Why I Hate Star Wars

We should use the Force to grow the hell up.

Lucas Films

When I first saw Star Wars in the theater, I didn’t pee myself with excitement like some of the other boys at my best friend Todd Lowy’s birthday party.  

I found the film a bit simplistic in its fundamentally bifurcated worldview, almost Biblical in its languorous pacing and needlessly complex in its detailed introduction of minor characters—especially all the inane puppets and robots. The costumes had a certain desexualized disco glamour, and Mark Hamill was pleasant enough to look at despite remaining generally shirted. But still.

I was eight years old.

In the nearly 40 years since, Star Wars has hardened into a generational touchstone for my cohort, privileged—like so many otherwise insipid spectacles—solely by its imprinting introduction into our ductile tweenage minds. And the franchise it spawned has acted as filmic punctuation to our lives, recurring, in its unspooling, every few years like a pestilence with a lengthy but unpredictable gestation period.

With each iteration, I endure the grotesque and fawning lead-up, heralded for years before on the flanks of toothpaste tubes and Happy Meals. I witness friends firming up their intransigent positions on the off-screen motivations of fictional aliens. As the folly of the depicted holy space wars become eerily realistic, my feelings toward the franchise only diminish further.

I can say now with certainty: I fucking hate Star Wars.

I also hate Dune, The Hobbit, The Lord of the Rings, Narnia, The Hunger Games, Dianetics and the Olympics. So perhaps I simply chafe against complex fictional multi-verses that are governed by arcane rules and created by religious fanatics and proto-fascists in order to serve their retrograde social views.

Adults queuing online for Star Wars tickets while playing with Star Wars Lego sets and swaddling themselves in Star Wars blankies is part and parcel of the same horrid dilemma.

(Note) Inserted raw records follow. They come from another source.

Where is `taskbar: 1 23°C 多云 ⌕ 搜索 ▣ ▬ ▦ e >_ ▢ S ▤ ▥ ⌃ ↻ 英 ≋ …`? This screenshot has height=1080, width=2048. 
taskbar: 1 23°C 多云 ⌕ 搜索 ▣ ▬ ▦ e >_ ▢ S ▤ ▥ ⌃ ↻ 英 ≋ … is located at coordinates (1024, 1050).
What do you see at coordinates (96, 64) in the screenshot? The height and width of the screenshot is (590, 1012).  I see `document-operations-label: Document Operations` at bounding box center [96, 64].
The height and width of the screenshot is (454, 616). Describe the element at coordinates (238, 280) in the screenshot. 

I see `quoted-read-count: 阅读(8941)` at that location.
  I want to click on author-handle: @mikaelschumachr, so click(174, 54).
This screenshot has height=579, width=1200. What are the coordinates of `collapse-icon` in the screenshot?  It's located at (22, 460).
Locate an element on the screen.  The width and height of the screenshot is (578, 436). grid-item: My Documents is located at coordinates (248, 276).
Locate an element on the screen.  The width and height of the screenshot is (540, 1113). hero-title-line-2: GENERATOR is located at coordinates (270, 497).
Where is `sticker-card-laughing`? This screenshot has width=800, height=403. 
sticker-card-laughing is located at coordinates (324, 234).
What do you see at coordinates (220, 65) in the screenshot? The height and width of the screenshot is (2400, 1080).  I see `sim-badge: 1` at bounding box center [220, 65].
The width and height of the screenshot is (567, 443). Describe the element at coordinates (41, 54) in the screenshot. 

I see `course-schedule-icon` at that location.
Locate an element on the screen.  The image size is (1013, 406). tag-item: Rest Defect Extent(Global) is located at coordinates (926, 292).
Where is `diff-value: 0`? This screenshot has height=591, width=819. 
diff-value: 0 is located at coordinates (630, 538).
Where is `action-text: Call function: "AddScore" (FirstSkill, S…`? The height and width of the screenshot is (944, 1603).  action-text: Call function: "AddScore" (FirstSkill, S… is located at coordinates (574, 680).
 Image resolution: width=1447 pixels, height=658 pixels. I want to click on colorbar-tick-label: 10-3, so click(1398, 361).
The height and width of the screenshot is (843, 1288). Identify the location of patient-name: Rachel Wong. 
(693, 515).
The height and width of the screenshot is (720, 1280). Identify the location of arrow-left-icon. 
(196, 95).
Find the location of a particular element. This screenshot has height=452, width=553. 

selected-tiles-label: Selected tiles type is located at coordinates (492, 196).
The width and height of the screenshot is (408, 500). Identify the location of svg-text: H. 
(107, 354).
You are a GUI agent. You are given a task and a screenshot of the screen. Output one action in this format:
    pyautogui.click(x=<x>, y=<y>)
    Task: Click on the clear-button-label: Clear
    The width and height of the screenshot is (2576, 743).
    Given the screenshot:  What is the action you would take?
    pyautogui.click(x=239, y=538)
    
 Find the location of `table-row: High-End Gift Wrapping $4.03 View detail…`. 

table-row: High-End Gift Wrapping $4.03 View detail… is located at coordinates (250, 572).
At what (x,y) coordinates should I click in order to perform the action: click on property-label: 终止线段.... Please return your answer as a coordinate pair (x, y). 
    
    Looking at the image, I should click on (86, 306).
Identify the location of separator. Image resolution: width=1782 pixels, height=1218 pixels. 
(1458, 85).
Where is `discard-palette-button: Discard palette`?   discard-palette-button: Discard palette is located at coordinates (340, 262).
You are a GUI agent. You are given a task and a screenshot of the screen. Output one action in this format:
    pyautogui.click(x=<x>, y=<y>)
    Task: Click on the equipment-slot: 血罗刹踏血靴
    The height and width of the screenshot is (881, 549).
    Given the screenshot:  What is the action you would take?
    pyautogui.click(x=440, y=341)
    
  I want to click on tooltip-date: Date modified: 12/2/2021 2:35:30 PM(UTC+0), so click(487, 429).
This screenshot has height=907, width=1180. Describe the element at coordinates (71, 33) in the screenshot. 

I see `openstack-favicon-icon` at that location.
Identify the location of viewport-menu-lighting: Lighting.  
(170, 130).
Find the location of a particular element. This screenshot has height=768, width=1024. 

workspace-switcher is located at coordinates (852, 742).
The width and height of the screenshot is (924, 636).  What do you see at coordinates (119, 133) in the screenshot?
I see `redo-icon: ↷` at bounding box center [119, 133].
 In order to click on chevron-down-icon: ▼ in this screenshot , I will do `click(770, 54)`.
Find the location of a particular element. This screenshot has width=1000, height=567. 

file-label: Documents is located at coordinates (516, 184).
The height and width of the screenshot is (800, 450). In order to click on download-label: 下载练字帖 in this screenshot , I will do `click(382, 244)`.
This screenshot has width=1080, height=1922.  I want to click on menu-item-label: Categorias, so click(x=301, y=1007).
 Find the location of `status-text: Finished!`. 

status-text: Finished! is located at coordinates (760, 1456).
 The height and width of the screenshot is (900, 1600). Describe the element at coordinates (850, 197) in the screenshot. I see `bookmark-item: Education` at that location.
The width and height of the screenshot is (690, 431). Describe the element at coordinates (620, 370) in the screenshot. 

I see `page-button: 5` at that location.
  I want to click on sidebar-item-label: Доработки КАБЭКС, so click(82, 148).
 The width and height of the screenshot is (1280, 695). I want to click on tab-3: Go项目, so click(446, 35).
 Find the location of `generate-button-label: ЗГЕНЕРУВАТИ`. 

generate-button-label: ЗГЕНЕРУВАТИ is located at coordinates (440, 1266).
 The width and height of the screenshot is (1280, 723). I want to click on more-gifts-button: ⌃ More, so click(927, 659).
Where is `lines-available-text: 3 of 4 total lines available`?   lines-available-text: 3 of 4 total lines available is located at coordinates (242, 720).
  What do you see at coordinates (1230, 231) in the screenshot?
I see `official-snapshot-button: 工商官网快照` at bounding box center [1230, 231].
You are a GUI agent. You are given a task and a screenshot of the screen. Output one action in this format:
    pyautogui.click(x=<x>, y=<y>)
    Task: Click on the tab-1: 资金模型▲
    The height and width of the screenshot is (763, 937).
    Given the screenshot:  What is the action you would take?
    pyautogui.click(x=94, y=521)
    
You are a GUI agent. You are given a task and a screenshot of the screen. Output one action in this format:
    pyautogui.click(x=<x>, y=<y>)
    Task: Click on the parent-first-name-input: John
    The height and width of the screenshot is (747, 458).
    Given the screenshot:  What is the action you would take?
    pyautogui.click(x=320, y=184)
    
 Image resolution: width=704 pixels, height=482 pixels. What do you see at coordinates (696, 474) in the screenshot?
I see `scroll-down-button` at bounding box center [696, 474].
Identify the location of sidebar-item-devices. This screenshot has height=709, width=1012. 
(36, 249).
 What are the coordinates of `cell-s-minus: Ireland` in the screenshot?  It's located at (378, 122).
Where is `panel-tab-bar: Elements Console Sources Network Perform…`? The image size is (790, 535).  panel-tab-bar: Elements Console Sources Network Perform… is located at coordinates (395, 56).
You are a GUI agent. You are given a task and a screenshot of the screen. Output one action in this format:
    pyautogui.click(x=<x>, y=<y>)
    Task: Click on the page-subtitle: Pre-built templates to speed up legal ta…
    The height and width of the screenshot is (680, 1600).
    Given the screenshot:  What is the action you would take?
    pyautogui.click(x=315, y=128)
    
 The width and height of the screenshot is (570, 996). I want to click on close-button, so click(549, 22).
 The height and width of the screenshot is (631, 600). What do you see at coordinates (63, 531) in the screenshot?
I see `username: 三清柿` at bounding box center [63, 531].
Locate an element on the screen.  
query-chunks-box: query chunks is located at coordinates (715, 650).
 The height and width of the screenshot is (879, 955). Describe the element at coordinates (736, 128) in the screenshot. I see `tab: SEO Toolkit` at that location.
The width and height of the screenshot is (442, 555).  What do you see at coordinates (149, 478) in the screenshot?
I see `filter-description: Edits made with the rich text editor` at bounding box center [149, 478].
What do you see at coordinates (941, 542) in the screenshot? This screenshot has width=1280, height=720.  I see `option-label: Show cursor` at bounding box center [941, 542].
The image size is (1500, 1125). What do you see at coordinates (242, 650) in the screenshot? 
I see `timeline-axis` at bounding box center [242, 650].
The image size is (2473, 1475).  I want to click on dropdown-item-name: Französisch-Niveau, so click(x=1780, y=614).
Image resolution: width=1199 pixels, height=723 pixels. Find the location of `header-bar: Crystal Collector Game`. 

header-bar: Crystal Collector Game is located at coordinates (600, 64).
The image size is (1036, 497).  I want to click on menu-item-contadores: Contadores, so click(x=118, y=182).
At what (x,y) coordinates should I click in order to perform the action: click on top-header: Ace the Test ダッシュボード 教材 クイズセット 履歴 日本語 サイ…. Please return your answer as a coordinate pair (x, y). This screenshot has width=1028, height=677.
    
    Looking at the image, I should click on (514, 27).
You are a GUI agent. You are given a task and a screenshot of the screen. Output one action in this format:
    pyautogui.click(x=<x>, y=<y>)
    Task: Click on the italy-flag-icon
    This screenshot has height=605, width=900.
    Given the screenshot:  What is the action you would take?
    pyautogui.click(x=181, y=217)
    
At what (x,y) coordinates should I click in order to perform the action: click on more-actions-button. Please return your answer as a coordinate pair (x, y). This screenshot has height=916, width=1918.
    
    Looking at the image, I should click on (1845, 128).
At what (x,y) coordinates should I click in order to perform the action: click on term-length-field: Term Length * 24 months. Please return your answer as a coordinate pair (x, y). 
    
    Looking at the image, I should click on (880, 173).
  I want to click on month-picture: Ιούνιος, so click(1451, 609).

Or maybe I’m just bored by one-trick pony riders like George Lucas, who have parlayed Baby Boomer nostalgia and a fatuously foundational family drama—barely disguised in intergalactic bombast and cheap nomenclature (Darth Vader, really?)—into a multibillion-dollar, megaplex-dominating career. A career that, at its start, along with its Spielbergian cine-mate Jaws, damned the innovative and emotional American cinema of the late Sixties and early Seventies in favor of the big, noisy, scary, flashy blockbuster. It should come as no surprise that Lucas collects Norman Rockwell paintings. (Though I feel obliged to mention that he also does some wonderful philanthropic work.)

Perhaps most egregious is the way in which the Star Wars films initiated, and continue to act as catalyst to, our insatiable national appetite for infantilization. Born of a need—in an era of declining American prominence, prosperity and parity–to be told, like a baby, that everything is going to be O.K, this trend finds depressing exemplification in adult crazes for childish delights like cupcakes, onesies and superheroes. Adults queuing online for Star Wars tickets while playing with Star Wars Lego sets and swaddling themselves in Star Wars blankies is part and parcel of the same horrid dilemma.

I’m all for entertainment that promotes escapism and fantasy. I love the dastardly machinations of Game of Thrones, the winking adult pleasures of costumed porn and any movie like Freaky Friday or The Hot Chick, where people switch bodies and have to confront their unassailed assumptions.

I’ll admit that the imaginary world of Star Wars is intricately rendered. But there is a difference between being complicated, and being complex. (Think M.C. Escher’s “Relativity” vs. Jackson Pollock’s “Greyed Rainbow.”) Even the sophomoric reality-is-not-as-it-seems perspective of The Twilight Zone or the on-the-nose satire of Spaceballs is like molecular gastronomy compared to the dark/light duality of Star Wars baby-food bananas.  

A certain strain of American demagogue has made a bombastic religion out of these simple, unexamined dichotomies of good and evil, of the playground bully’s taunt: I’m the king of the castle, and you’re the dirty rascal. Their weapon systems are named for Lucas’ films. Their call to prayer sounds, to my ears, like a John Williams score.

In the decades since that first Star Wars movie was released, I have aspired to become many things, but a hoodwinked eight-year-old boy is not one of them.